TO-DO LIST
A – According to the text on stick plots, how often are the data recorded?
B – Continue the text on stick plots from its last sentence.

DOCUMENT
################

This graph is called a stick plot. Each "stick" (also called a vector) contains three pieces of information: direction, magnitude and time of occurrence.

Direction: Each stick is pointing in the compass direction the current is going "to." A stick pointing to the upper right of the page is pointing northeast; a stick pointing to the bottom of the page is pointing south.

Magnitude: The length of each stick gives the magnitude of the current. The graduated vertical lines on the left side of the graph are scales that can be used to estimate speed in cm/sec. The key is to rotate the scale into the orientation of the stick or the stick into the orientation of the scale.

Time: All of the graphs on the page share the same time axis which is located on the bottom of each graph. The time step of the data is half-hourly. As you move from left to right along the time axis, you are moving forward in time. Time is always given in UTC (Universal Coordinated Time).

################

DATA LISTING
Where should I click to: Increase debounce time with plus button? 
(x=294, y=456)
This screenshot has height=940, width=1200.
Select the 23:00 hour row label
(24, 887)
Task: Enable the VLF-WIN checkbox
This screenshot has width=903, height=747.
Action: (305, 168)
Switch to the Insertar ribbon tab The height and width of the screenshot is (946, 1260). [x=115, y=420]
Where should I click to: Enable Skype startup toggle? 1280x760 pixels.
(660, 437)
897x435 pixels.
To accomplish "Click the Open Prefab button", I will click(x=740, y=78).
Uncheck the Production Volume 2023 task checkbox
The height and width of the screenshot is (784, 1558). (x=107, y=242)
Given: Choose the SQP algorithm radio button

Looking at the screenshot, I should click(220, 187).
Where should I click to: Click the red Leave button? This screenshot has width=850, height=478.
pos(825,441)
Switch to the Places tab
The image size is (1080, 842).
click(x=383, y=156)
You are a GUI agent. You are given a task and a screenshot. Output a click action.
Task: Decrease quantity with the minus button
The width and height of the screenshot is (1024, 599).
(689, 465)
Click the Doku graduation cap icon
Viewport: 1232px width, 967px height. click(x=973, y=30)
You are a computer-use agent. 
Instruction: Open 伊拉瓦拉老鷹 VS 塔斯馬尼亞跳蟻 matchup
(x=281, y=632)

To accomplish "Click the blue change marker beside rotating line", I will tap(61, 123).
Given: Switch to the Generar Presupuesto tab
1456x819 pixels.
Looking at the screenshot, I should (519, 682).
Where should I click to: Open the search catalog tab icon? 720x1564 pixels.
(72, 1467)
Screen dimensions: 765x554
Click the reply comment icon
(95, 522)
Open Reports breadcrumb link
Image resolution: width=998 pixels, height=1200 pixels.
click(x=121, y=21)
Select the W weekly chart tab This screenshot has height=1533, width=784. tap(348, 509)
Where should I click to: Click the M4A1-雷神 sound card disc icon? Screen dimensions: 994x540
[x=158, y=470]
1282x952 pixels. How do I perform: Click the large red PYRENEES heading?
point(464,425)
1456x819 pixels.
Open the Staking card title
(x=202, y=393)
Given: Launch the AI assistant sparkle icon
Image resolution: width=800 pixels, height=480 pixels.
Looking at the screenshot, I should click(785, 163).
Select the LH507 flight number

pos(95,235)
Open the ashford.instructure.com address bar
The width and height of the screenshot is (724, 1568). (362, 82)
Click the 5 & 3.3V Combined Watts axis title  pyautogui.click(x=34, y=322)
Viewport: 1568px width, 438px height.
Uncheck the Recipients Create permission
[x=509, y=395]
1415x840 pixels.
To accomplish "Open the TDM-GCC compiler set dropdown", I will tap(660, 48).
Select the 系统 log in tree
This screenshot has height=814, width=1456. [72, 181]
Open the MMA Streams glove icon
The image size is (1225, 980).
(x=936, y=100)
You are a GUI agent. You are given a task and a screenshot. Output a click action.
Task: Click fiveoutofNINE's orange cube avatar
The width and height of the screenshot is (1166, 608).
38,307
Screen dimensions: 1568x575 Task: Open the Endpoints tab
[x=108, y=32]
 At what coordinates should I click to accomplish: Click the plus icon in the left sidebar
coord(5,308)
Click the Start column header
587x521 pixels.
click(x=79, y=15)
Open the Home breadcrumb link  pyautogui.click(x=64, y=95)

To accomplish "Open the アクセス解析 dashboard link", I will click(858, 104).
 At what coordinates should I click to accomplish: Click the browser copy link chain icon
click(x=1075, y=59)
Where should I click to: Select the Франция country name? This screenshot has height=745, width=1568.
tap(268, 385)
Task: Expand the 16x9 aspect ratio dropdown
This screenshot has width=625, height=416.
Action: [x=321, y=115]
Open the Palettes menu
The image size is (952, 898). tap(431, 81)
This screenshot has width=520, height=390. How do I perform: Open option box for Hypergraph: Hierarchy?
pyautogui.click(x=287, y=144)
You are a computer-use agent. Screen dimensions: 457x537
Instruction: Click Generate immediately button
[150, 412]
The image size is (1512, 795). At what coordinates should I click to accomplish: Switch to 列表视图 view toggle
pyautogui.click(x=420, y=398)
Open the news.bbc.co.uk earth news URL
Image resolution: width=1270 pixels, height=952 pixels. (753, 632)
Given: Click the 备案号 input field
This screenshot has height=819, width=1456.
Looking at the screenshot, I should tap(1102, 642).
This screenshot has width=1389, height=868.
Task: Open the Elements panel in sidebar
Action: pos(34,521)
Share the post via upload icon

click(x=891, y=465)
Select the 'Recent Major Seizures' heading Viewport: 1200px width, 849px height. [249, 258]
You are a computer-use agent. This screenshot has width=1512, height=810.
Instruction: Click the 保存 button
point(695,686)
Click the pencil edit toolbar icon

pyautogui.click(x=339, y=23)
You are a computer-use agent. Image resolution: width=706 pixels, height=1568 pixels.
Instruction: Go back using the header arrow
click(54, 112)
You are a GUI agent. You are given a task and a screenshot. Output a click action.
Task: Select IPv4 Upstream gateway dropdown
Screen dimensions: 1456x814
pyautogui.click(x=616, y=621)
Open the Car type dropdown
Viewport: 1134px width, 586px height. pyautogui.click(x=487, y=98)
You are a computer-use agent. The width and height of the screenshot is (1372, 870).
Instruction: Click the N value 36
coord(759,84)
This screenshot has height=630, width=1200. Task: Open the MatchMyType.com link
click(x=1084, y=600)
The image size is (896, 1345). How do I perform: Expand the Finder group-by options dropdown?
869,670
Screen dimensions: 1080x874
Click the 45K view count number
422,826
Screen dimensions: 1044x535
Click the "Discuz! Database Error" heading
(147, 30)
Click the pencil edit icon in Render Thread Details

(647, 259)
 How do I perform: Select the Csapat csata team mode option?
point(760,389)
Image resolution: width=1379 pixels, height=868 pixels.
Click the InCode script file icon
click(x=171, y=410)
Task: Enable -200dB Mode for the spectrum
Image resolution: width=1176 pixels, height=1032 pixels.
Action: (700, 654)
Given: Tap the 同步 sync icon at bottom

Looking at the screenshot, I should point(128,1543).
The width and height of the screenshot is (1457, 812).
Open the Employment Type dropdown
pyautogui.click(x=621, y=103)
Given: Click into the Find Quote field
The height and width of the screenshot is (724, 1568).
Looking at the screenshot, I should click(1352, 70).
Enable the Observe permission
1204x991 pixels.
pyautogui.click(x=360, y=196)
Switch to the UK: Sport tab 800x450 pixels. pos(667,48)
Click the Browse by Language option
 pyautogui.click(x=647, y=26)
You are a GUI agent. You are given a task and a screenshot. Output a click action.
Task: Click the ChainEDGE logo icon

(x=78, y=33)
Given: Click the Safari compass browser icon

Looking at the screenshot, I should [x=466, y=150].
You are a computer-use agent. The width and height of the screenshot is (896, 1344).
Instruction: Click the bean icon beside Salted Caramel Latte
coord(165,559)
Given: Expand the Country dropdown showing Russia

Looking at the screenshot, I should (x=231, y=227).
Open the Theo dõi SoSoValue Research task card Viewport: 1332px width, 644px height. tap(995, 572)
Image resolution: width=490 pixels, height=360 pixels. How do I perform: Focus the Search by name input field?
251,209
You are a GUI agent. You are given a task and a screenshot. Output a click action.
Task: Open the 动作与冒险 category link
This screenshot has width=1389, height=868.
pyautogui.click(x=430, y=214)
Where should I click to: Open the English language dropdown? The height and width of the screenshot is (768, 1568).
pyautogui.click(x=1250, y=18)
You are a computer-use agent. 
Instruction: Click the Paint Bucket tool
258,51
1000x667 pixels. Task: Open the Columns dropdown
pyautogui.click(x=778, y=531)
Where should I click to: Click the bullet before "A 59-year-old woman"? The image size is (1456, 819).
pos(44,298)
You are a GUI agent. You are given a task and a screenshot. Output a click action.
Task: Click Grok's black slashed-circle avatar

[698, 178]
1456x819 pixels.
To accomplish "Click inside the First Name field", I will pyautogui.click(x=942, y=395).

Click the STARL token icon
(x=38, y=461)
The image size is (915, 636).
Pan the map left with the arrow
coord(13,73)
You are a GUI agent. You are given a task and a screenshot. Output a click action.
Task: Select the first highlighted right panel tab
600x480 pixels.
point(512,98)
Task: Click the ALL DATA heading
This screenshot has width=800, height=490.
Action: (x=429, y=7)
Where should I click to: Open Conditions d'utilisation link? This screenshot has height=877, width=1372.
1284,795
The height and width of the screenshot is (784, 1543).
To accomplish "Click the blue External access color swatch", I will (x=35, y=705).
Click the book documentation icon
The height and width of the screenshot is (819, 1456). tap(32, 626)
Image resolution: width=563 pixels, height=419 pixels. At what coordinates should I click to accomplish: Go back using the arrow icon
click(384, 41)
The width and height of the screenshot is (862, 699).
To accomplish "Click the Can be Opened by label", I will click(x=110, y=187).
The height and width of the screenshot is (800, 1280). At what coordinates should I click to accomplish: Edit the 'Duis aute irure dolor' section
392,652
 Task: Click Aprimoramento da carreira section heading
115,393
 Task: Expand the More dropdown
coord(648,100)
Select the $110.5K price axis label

################

EXERCISE RESULTS
A – Half-hourly.

B –
Data that have passed quality control standards are plotted in blue. Interpolated data are plotted as red sticks.

When there are gaps of no more than 90 minutes, the missing data is linearly interpolated across the gap. When the gap is longer than 90 minutes but less than two days, the missing data is interpolated with a spectral procedure based on the Lomb periodogram that was developed in house.

The first plot shows the quality controled data without any filtering. The second plot shows the three-hour filtered data which eliminates much of the noise. The third plot shows the 40-hr filtered data which is intended to show the long-term flow.